Results below are expected ranges on synthetic datasets. Run benchmark_all_models.py to generate exact numbers on your hardware.

Inverter Fault Detection (9 classes, synthetic)

Model Accuracy ↑ Macro F1 ↑ Parameters
1D CNN (Residual) ~97–99% ~0.97 1.2M
Spectrogram CNN ~96–98% ~0.96 11M
Transformer ~95–97% ~0.95 800K
BiLSTM + Attention ~94–96% ~0.94 1.8M

Motor Drive Fault Detection (5 classes, synthetic)

Model Accuracy ↑ Macro F1 ↑ Parameters
1D CNN (Residual) ~98–99% ~0.98 1.1M
Spectrogram CNN ~97–99% ~0.97 11M
Transformer ~96–98% ~0.96 750K
BiLSTM + Attention ~95–97% ~0.95 1.7M

Synthetic data is generated with controlled SNR and class-balanced sampling. Results on real hardware data (e.g., Kaggle Motor Temp) will differ.

View Repo →


Smart Manufacturing AI

Reproduce:

# Vision benchmark
python benchmarks/run_vision_benchmark.py --dataset mvtec --category bottle --backbones resnet50 efficientnet_b4 --epochs 50

# Anomaly detection benchmark
python benchmarks/run_anomaly_benchmark.py --seq_len 50 --epochs 80

Defect Detection — MVTec AD (bottle category)
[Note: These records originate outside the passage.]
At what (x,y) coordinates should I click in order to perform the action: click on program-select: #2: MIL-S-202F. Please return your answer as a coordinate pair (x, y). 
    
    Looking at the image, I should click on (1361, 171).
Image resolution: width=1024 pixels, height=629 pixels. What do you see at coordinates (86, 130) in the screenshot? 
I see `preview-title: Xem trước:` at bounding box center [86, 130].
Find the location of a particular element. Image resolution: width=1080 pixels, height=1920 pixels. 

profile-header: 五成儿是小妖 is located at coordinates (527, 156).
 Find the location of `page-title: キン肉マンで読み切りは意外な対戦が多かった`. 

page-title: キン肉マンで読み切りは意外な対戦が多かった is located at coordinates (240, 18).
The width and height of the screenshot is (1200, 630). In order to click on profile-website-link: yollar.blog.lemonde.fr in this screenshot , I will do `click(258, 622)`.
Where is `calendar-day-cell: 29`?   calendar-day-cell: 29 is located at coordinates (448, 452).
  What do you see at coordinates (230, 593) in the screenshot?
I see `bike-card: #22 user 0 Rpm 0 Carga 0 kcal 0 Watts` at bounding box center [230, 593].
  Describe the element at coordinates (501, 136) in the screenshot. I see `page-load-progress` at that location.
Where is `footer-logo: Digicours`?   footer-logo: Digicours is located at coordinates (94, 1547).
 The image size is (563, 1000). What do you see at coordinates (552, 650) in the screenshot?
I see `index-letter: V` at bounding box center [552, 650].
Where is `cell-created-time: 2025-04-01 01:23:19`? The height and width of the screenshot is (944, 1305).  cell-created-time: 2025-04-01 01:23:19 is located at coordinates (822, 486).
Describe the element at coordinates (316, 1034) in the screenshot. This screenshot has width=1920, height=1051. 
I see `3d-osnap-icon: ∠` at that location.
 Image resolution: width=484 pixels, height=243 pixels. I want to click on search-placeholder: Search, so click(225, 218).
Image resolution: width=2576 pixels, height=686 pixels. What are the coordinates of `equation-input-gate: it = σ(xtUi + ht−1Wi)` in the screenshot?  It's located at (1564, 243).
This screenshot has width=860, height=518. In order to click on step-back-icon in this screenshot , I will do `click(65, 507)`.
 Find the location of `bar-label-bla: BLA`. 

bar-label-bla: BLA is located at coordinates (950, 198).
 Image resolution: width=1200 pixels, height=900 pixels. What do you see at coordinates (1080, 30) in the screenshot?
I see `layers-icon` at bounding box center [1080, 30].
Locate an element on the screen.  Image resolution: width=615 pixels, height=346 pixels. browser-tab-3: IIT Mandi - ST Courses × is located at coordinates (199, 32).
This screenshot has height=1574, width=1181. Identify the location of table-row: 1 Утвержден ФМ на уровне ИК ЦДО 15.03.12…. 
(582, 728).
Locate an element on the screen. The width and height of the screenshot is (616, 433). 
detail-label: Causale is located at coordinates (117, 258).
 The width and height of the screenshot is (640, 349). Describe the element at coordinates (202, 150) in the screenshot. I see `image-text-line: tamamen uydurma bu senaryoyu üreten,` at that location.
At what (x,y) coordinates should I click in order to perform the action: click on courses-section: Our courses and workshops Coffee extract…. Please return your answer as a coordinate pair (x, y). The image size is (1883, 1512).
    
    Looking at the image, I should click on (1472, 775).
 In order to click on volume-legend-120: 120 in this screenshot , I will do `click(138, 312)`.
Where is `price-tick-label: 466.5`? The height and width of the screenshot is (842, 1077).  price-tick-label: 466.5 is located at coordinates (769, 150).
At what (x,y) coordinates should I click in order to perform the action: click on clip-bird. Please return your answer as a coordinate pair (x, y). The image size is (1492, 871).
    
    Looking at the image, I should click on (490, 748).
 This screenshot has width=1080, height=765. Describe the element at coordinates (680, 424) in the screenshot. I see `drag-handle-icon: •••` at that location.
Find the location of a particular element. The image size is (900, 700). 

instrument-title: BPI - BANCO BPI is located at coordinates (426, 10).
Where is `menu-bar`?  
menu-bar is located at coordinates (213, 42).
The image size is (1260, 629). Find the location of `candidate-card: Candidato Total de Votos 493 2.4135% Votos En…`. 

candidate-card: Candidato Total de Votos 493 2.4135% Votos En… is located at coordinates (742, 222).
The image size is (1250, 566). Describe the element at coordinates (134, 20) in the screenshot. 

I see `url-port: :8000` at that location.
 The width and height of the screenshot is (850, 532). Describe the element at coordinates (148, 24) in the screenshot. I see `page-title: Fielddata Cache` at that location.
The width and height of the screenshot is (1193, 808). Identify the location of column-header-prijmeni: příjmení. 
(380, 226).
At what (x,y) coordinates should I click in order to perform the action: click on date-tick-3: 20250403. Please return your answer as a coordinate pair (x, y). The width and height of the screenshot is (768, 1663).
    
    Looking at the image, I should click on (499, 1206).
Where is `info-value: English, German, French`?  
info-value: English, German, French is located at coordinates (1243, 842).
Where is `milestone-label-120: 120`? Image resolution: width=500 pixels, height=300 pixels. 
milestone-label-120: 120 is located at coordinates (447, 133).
Model AUROC ↑ Avg Precision ↑ Macro F1 ↑ Parameters
ResNet-18 0.951 0.932 0.891 11.7M
ResNet-50 0.971 0.958 0.924 25.6M
EfficientNet-B4 0.978 0.965 0.937 19.3M
ViT-B/16 0.982 0.971 0.945 86.6M

Robot Anomaly Detection (Synthetic Sensor Data)

Model AUROC ↑ AP ↑ F1 ↑ FPR@95TPR ↓
LSTM-AE-small 0.941 0.889 0.872 0.124
LSTM-AE-base 0.967 0.931 0.918 0.078
LSTM-AE-large 0.972 0.943 0.929 0.065
BiLSTM-AE-base 0.975 0.948 0.934 0.058

View Repo →


Reproducibility Notes

All benchmarks follow these conventions:

  • Random seeds are fixed via torch.manual_seed + numpy.random.seed in all training scripts.
  • Train/test splits match established protocols for each dataset (e.g., CMAPSS uses the official NASA split; CWRU uses load-condition stratification).
  • Hyperparameters are version-controlled in YAML config files under configs/ in each repo.
  • Results files are saved to benchmarks/results/ as CSV after each run.

To reproduce any result, clone the repo, install requirements, and run the corresponding benchmark script as shown above.